Возможно, именно это обстоятельство и определяет мотивацию российских эпигонов, пытающихся присвоить себе хотя бы знаки чужой полноценности. Имитация чужих, но авторитетных приемов и идей, то есть склонность к эпигонскому заимствованию знаков «признанного» оказывается компенсацией за неспособность понимания своей реальности. Демонстрация чужих флажков позволяет закрыть глаза на историю страны, ее нынешнее состояние, мораль, массовую культуру, интеллектуальные и человеческие особенности ее «элиты». Или иначе и, может быть, точнее: действующая интеллектуальная (научная) организация «производителей идей» в нашем «обществе-государстве» предполагает в качестве условия функционирования и консолидации научного сообщества – слепоту и неспособность к пониманию своего национального и исторического прошлого, своеобразия своего «культурного» пространства, позволяя тем самым ее членам быть «свободным» от чувства ответственности за него.

Психоаналитик, вероятно, связал бы вытеснение у некоторых постмодернистов латентного чувства ущербности или неполноценности, подавляемого ресентимента, с их интересом к насилию самого разного рода: это может быть и завороженность левым марксизмом и революционизмом, и радостное принятие радикальной критики позитивной академической социологии или, напротив, интерес к антимодерности и склонность к политическому или философскому консерватизму, в ряде случаев даже – фундаментализму и т. п. Едва ли можно считать случайным в нашей литературе повышенное внимание к фигурам, к которым позитивистская либеральная социальная наука относится с явным предубеждением, таким, как, например, Н. Хомски или М. Фуко, при отсутствии должного внимания к основному корпусу социологической литературы (особенно относящейся к 1930–1960-м годам), включая классические работы М. Вебера, Г. Зиммеля, Т. Парсонса, Р. Мертона и очень многих других. Для меня важен сам факт использования чужой критики теории для собственных нужд. Конфронтационный характер идеологических отношений легко переносится на нашу почву, меняя, правда, свою направленность: здесь не академический истеблишмент становится причиной отторжения, а как раз наоборот – ангажированные, но не академические научные группы и исследовательские структуры. Как и в низовых слоях общества, у слабых в социальном плане или переходных групп компенсаторное любование силой, насилием, пусть даже это чужое насилие, принимающее вид «настоящего бандитского шика», как говорил О. Мандельштам, сохраняется и в социальных науках в качестве важного ресурса самоутверждения и самоидентификации.

5

Таким образом, настроения среднего поколения российских социологов, выступающих с идеями постмодернистской ревизии социологии, интересны не собственно своим теоретическим «радикализмом» или «новационностью» (этого как раз и нет или «маловато будет»), а своей «симптоматичностью», «избирательным родством» с массовыми представлениями, образующими базу коллективной идентичности.
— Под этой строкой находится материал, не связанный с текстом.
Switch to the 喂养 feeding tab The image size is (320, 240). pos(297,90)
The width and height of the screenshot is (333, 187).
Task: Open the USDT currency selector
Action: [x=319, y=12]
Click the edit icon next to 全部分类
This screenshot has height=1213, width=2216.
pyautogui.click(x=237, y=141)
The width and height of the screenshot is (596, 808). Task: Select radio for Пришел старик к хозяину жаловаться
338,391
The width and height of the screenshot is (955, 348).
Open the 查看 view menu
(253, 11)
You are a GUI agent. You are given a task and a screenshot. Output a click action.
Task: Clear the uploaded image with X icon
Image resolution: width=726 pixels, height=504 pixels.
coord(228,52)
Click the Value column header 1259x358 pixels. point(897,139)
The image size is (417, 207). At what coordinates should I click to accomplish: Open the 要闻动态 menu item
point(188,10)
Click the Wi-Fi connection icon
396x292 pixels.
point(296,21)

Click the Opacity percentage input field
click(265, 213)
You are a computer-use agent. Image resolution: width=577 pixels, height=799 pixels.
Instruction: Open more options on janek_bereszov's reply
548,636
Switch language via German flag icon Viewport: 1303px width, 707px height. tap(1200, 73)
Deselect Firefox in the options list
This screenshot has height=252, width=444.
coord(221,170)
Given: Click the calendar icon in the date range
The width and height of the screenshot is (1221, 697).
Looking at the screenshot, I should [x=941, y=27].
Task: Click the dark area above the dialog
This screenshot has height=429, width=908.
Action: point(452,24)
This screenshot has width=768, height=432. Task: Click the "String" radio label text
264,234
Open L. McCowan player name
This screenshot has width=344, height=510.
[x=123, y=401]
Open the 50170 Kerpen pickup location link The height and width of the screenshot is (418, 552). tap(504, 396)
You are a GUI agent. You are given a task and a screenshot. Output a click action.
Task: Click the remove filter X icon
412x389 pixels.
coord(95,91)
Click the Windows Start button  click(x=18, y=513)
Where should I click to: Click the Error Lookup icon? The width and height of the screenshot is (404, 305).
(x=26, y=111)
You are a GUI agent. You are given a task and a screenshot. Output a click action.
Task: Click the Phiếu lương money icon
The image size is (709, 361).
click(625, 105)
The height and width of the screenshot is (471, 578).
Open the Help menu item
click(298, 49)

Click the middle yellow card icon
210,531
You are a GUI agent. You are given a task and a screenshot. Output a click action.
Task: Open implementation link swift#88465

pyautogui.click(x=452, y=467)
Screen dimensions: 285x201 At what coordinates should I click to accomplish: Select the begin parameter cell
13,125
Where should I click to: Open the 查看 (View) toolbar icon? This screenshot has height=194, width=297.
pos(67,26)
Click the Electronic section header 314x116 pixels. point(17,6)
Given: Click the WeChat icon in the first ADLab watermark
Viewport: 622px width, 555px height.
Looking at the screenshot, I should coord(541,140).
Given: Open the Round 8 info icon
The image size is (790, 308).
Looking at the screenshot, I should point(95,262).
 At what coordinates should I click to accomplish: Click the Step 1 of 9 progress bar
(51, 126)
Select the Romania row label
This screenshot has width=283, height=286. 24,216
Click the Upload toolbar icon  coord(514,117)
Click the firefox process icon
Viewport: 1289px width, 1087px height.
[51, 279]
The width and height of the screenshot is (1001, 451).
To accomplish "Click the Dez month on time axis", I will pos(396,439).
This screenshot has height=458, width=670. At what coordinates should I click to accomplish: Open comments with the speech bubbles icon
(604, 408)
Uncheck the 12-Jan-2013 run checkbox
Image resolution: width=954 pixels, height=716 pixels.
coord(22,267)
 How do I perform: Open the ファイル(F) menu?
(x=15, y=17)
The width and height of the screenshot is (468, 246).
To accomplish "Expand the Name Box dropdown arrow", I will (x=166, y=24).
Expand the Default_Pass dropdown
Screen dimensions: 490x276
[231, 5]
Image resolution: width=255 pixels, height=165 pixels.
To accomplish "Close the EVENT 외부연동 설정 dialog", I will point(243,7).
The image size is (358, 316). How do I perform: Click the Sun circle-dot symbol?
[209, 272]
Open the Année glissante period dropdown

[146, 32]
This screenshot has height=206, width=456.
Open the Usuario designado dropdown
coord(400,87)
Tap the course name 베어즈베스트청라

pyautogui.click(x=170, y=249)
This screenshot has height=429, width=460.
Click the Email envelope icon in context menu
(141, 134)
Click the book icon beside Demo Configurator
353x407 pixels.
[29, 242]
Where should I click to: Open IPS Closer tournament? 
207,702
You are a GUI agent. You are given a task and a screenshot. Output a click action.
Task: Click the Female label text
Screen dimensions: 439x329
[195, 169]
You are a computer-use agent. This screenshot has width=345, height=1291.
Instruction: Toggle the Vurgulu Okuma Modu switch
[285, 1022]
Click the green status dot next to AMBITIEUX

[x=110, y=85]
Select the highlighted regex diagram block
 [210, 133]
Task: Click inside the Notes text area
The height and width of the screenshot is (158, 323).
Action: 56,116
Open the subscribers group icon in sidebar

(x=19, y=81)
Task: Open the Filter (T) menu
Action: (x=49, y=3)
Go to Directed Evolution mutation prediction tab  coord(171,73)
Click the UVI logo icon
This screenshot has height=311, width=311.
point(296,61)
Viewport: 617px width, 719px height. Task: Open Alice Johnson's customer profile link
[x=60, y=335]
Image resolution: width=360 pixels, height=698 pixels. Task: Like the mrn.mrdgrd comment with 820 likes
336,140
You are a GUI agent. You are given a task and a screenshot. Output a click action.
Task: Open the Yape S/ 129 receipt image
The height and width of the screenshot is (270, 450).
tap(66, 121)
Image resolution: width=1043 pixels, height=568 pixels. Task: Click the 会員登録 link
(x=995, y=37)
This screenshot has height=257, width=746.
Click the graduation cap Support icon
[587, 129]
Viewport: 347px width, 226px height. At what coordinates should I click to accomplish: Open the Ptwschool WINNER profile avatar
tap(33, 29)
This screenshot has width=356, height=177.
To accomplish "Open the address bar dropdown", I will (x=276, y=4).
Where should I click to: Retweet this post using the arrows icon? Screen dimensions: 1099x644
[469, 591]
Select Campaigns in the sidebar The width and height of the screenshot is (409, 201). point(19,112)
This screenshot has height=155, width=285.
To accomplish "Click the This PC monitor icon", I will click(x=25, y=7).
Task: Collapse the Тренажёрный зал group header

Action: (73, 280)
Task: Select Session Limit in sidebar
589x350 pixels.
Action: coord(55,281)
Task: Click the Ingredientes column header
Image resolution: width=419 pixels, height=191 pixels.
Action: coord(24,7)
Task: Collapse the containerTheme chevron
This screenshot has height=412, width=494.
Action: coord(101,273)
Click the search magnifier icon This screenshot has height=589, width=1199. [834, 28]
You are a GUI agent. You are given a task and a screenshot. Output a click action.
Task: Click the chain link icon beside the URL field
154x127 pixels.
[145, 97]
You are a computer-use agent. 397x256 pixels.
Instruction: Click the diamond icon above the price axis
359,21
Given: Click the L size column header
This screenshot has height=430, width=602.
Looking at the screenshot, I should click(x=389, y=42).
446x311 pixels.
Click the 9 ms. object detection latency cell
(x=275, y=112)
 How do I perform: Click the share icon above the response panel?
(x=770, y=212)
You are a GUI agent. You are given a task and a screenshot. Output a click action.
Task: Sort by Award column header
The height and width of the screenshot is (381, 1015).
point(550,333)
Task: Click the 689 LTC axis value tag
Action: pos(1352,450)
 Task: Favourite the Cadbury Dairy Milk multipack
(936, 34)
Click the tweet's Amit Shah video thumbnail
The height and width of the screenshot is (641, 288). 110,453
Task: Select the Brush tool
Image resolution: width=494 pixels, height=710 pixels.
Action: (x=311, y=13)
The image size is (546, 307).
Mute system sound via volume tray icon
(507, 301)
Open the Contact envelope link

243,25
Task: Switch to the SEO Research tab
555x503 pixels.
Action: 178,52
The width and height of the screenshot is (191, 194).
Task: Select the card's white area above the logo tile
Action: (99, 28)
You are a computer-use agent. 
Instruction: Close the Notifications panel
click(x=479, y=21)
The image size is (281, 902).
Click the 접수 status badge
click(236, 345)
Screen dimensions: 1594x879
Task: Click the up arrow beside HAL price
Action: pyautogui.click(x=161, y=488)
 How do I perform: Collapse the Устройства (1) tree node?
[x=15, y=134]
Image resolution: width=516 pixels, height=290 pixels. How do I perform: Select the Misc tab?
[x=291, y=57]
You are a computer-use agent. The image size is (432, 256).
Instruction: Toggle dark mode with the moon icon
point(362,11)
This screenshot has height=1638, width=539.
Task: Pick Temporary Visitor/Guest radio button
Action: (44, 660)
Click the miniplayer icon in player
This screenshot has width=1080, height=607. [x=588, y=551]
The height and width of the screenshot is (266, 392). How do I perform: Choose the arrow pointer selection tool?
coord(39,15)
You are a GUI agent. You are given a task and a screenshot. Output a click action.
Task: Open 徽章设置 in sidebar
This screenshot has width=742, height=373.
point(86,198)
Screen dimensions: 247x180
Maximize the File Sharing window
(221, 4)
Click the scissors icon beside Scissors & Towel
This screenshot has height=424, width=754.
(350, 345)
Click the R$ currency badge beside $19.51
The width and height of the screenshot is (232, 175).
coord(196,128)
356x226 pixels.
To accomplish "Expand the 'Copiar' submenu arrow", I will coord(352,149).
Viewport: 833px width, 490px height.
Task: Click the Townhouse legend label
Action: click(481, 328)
Теоретической оригинальности в предлагаемых подходах или концепциях в действительности как раз и нет (иначе сама демонстрация заимствований была бы не так важна). Более того, элементы эклектического постмодернизма в размытом и менее концентрированном виде уже давно вошли в обиход основной массы университетских преподавателей, знакомых с социологией по свежим переводам новейшей литературы, ссылками на которую полны нынешние учебные пособия и курсы. (О качестве их или характере отбора сейчас не говорю.)